How Advanced Search Works

How Extended Search Works




Darwin-FIRST performs its Extended II facility via a pool of Search Engines. A special Procurement Agent, procurebot_ks, merges in a list a bulk of top references for the user query, for a given pair (k, s). This list is represented by the left rectangle of the figure above. This list is submitted to a two steps optimization process: by "Bad Words" and by "Priorities". Bad Words (yellow column) are those words considered discrediting if present in a Search Engine reference for a given context (subject).

First Step

Words like "courses" make a reference suspicious of being course announcements for a given curricula. Of course this reference should be considered objectionable if we are looking for some specific content: for instance when querying for "Gray Algorithms" surely we want some paper dealing with this topic, not about a course that among many others topics deals with Gray Algorithms. Bad Words are pre selected by human experts for any specific subject. Bad Words for a given subject could be Good Words for others, for instance course could be a desirable word for Learning and Teaching queries.

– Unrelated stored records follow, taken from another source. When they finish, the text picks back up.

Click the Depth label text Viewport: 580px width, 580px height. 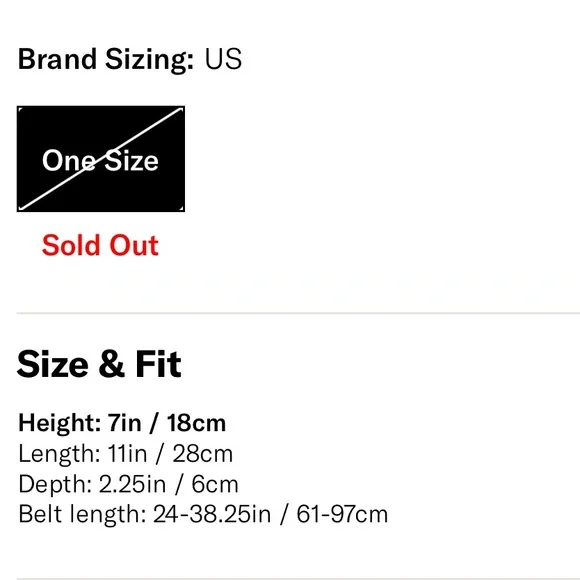tap(55, 484)
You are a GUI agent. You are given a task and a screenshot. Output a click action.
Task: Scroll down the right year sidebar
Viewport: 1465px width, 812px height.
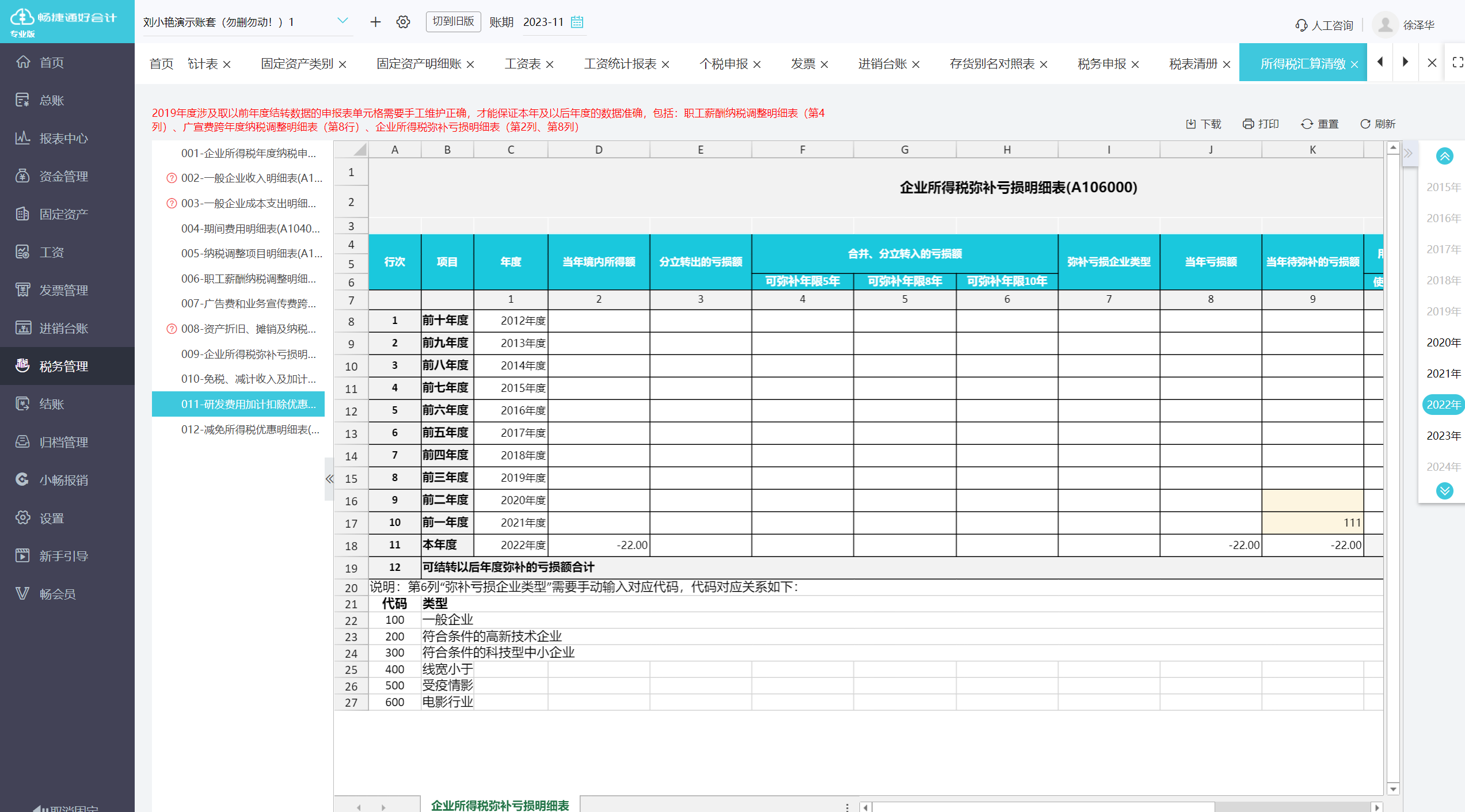click(1443, 490)
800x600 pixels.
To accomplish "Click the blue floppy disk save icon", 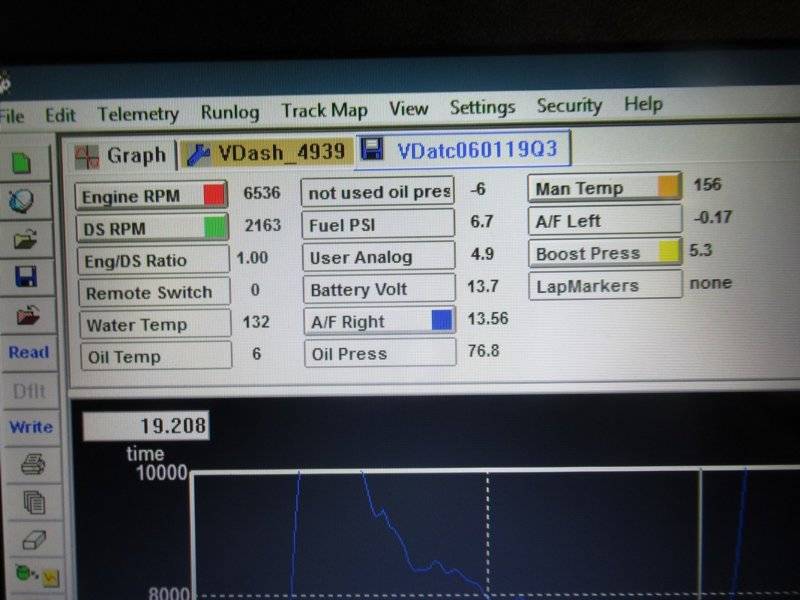I will point(26,277).
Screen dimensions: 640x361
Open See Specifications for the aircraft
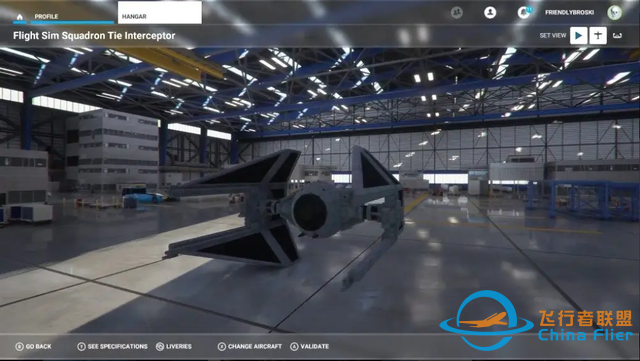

Bad Words are used to clean the Top list of suspicious references, "killing" those ones tinted by them as is shown in the figure. From 50 references in the example, 21 were accepted and 29 rejected for the pair {"ciphers", "Algorithms and Complexity"). The responsible Bad Word for each killing is depicted below: book cs book book

Second Step

Second step is the reordering process within the cleaned list. As we are going to finally select the Top 10, the reordering process is very important because some "hidden" references could upgrade and vice versa some privileged could be downgraded, attending the user preferences. In this Version 1.0, Darwin-FIRST uses a by default set of preferences for each subject. In future versions some user setting facility will be enabled.

In the example we use three priorities criteria, namely: by Domain, by Extensions, by Good Words. For instance, [edu, pdf, 2003], meaning a paper written in PDF document in a High Studies educational site in year 2003 could be a nice "hand" to go upwards!. Darwin-FIRST agents are well trained to perform this task, learning as much as possible from experience because criteria and combination criteria successes and failures are precisely tracked.